Because coverage depends entirely on your state and your specific managed care plan, you need to verify your own benefits directly. Start by calling the member services number on the back of your Medicaid card. Ask specifically whether your plan covers menstrual products, either as a standalone benefit or as part of an over-the-counter allowance. If the representative says yes, ask about the dollar limit or quantity cap, which products qualify, and how to access them.
Your Member Handbook or Evidence of Coverage document is the other reliable source.
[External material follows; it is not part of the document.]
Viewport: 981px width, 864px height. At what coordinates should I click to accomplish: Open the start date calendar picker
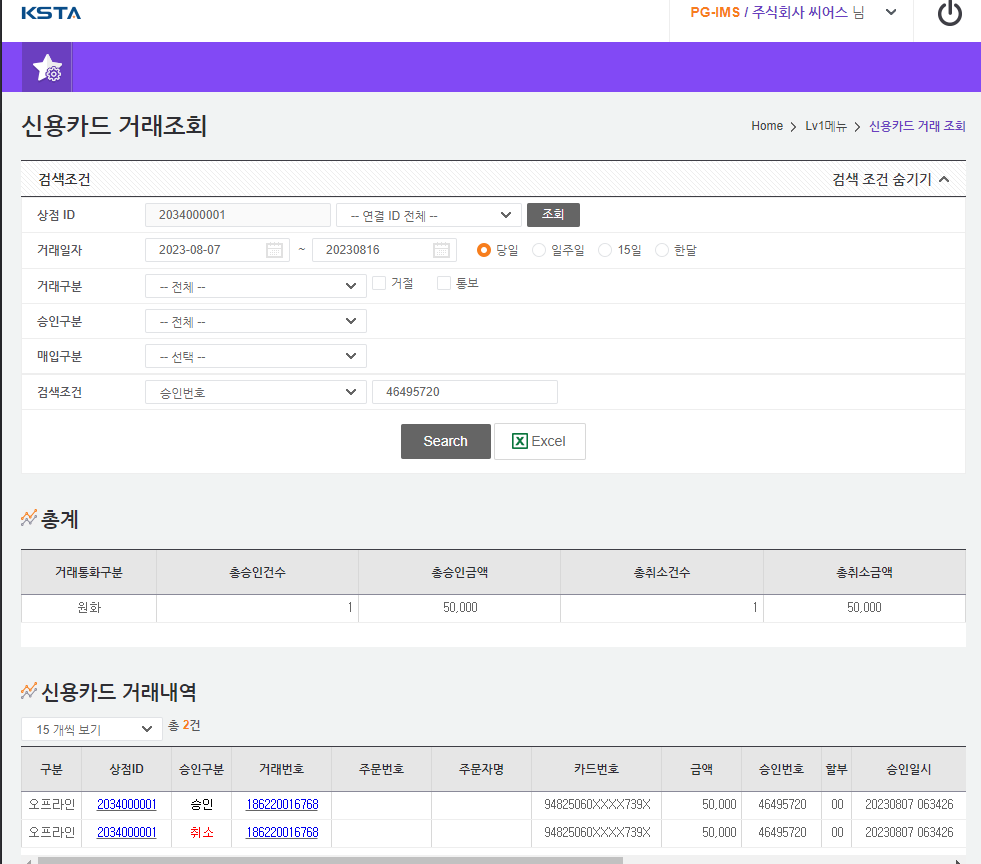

When searching these materials, look under headings like “Over-the-Counter Benefits,” “Personal Care Items,” “Value-Added Services,” or “Non-DME Supplies.” These sections will tell you the monthly or quarterly spending cap, the list of eligible items, whether you need to use a specific pharmacy or retailer, and whether your OTC benefit card covers menstrual products specifically or just a general category that includes them.
If your plan doesn’t cover menstrual products, organizations like the Alliance for Period Supplies operate local distribution programs in many communities. Some states have also passed laws requiring schools, shelters, or correctional facilities to provide free menstrual products, which may help even if your insurance doesn’t cover them.